Could you tell me when to use the rdd.cache () and rdd.broadcast () methods?
Let's take an example - suppose you have employee_salary data that contains the department and salary of each employee. Now say that the task is to find the share of the average wage for each employee. (If for employee e1 his department is equal to d1, we need to find e1.salary / average (all salaries in d1)).
Now, one way to do this is to read the data in rdd first - say rdd1. And then do two things one by one * -
First, calculate the average department salary using rdd1 *. As a result, you will get the average salary of the department β basically the map object containing deptId vs average β on the driver.

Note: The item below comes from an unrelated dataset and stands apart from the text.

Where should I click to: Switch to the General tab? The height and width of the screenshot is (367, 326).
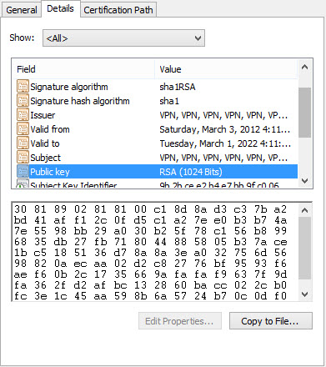click(x=22, y=10)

Secondly, you will need to use this result to divide the salary for each employee by the average salary of the corresponding department. Remember that for every employee there can be employees of any department, so you will need to get access to the average average earnings in each workplace. How to do it? Well, you can simply send the average salary card that you received to the driver, each employee in the broadcast, and then you can use it to calculate the salary shares for each βlineβ in rdd1.

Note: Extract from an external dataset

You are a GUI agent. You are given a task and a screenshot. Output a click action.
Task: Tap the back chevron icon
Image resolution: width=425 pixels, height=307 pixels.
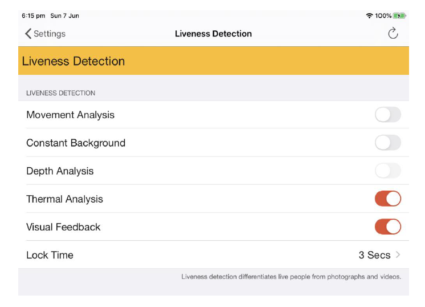coord(28,34)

What about RDD caching? Remember that there are two branches of calculations from the initial rdd1: one for calculating the average grade, and the other for applying these averages for each employee in rdd. Now, if you do not cache rdd1, then for the second task above, you may need to go back to disk again to read and recount it, because a spark could remove this rdd from memory by the time this goal was achieved. But since we know that we will use the same rdd, we can ask Spark to store it in memory for the first time. Then next time we need to apply some transformations on it, we already have it in our memory.
* We can use delta-based partitioning so you can avoid broadcasting, but for the purpose of illustration, let's say we do not.